[erlang-questions] Rhetorical structure of code: Anyone interested in collaborating?

Joe Armstrong <>
Thu Apr 28 22:53:12 CEST 2016


On Thu, Apr 28, 2016 at 5:52 AM, Richard A. O'Keefe <> wrote:
> I've been thinking for some time of writing a paper with the
> title "Why can't I see the structure?" based on the idea that
> modules in every programming language I know look like blobs.
> I'm aware of visual notations like UML, BON, SDL, and what
> was it, Visual Erlang?  But for me, those are just spaghetti
> with meatballs; once you get beyond just a handful of boxes
> in your diagram, all diagrams look much the same.  In any
> case, I'm interested in the medium scale.
>
> Why can't I see the structure in a 3000-line module, or even
> a 1000-line module?  (I am not asserting that Erlang is
> particularly bad here.  It isn't.)

[long rambling possibly off topic reply follows]

[you have been warned]


Well I would hope that you don't have to see the structure of such a
module.

To me systems should be made of black boxes that communicate through
well-specified protocols - so the top level description would tell me
how the boxes were connected together and describe the protocols
at a high level of abstraction.

To me the structure is

in state S
     receive
         {X, Pattern1} ->
               ... loads of code I don't need to understand ...
               Y ! Value1

All I should need to know about the module is that it implements the
protocol - How it works should be irrelevant.

This in fact how Erlang was used - in the early days we'd start with
a CCITT spec in SDL - this had the top level - which black boxes there
were, how they were connected and what protocols they obeyed.

Unfortunately the structure (which process starts another process) which
protocol is obeyed is implicit in code and not explicit.

We can only talk about things if they have names and most often we
don't name the protocols used between processes.

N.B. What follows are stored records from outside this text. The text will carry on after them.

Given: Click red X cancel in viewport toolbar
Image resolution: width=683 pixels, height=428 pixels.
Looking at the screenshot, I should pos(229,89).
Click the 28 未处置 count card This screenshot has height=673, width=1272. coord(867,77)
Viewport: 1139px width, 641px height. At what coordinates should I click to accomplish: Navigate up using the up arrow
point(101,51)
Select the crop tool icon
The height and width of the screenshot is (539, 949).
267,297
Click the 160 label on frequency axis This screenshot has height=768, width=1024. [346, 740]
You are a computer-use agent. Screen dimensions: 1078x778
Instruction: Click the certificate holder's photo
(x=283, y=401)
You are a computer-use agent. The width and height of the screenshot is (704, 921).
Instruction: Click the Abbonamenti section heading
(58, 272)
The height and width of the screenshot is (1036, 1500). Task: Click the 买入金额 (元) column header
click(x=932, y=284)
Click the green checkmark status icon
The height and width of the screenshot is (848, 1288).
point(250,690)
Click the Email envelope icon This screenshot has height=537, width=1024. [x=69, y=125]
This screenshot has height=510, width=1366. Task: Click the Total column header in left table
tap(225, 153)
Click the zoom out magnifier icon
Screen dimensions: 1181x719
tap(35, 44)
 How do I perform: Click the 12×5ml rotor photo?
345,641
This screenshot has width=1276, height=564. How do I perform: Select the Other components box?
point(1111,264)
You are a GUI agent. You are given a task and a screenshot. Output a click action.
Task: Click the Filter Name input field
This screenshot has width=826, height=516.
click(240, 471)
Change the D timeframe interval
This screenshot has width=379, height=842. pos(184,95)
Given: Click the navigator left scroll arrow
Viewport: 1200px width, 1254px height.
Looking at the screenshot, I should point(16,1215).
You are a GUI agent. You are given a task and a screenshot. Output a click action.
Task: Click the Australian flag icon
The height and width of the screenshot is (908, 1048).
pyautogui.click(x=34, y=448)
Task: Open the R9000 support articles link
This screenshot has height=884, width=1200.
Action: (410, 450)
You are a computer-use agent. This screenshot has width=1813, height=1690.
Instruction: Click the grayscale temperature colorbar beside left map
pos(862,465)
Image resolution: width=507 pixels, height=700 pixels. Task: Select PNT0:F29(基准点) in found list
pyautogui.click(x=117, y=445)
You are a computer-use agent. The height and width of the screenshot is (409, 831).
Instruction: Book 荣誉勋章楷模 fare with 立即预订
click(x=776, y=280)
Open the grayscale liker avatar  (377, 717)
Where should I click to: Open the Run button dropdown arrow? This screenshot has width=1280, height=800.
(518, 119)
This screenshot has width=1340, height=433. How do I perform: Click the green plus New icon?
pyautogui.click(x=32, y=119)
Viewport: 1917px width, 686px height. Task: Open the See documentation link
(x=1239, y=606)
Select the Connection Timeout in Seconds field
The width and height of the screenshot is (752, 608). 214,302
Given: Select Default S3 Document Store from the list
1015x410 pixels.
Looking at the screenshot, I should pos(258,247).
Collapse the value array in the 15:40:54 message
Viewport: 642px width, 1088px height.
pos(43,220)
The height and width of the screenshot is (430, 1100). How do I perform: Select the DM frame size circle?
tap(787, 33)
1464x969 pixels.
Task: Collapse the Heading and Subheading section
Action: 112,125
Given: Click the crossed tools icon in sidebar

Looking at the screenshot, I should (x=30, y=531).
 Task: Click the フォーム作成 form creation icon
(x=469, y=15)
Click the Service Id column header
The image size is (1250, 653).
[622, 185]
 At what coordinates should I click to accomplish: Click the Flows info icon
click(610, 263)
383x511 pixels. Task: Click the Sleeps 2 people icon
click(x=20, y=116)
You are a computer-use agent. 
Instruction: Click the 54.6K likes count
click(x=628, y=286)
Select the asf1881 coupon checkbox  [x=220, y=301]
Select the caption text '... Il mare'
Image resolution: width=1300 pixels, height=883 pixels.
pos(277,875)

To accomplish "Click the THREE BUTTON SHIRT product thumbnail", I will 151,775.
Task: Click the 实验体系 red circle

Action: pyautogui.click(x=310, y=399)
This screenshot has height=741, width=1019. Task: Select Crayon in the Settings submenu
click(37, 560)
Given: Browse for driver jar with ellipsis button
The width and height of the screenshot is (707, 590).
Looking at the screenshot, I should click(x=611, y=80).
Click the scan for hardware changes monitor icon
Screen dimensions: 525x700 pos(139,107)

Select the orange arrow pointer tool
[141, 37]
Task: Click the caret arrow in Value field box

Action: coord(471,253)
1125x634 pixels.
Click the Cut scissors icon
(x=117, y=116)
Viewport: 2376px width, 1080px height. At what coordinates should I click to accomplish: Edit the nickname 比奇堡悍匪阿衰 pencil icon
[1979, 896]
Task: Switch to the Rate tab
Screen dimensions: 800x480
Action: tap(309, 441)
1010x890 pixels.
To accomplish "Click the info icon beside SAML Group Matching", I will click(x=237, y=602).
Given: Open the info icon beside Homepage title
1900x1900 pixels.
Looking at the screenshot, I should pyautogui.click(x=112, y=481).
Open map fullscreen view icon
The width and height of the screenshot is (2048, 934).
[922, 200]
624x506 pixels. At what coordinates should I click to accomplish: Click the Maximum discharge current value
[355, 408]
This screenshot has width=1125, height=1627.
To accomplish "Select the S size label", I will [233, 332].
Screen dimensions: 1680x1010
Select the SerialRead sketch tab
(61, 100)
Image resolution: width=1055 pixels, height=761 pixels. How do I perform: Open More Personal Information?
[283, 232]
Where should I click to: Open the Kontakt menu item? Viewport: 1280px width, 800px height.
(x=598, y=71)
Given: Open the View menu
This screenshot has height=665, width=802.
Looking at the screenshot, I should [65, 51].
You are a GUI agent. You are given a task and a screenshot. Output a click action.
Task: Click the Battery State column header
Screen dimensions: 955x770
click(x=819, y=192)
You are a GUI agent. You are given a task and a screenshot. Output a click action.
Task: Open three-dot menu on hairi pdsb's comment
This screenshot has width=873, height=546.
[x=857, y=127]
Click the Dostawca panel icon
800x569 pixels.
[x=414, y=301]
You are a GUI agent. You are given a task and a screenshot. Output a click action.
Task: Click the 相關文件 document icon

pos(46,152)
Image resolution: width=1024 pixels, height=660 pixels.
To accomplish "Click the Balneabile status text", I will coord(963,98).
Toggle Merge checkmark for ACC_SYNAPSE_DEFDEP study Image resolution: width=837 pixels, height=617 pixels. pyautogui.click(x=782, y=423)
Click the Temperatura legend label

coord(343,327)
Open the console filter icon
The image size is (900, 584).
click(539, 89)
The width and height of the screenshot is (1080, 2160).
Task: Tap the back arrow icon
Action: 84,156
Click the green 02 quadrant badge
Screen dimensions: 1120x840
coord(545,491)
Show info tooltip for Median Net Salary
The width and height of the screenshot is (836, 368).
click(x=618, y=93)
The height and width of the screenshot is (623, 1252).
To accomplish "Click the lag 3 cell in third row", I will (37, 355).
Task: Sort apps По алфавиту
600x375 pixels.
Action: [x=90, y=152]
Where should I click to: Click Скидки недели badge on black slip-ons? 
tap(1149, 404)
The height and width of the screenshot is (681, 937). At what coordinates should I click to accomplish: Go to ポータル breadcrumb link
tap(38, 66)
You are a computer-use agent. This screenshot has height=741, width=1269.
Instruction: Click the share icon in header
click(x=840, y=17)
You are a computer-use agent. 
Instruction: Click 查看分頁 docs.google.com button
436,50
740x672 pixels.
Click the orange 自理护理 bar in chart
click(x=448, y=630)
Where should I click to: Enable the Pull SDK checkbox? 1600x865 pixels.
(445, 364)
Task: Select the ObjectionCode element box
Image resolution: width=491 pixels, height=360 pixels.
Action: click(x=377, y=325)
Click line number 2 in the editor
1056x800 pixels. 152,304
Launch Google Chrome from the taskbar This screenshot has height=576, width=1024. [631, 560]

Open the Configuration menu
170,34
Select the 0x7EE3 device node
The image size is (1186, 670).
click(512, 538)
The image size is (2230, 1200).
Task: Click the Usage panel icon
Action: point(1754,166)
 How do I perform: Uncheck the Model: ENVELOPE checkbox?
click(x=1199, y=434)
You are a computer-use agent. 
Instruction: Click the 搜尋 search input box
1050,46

Saying the
process P1 and modules M1, M2, M3 etc terminate the XYZ protocol
is an extremely precise way of describing what a system does.
Tracing the protocol and comparing to what you expect gives an immediate
way to discover errors.

If I'm debugging code I don't place print statements randomly, but at the
points where messages enter and leave the application - unfortunately
we can't distinguish "important" messages from background chatter.

Erlang was designed to be more-or-less isomorphic to SDL (see
https://en.wikipedia.org/wiki/Specification_and_Description_Language)

Where Erlang was the bottom of three levels of design.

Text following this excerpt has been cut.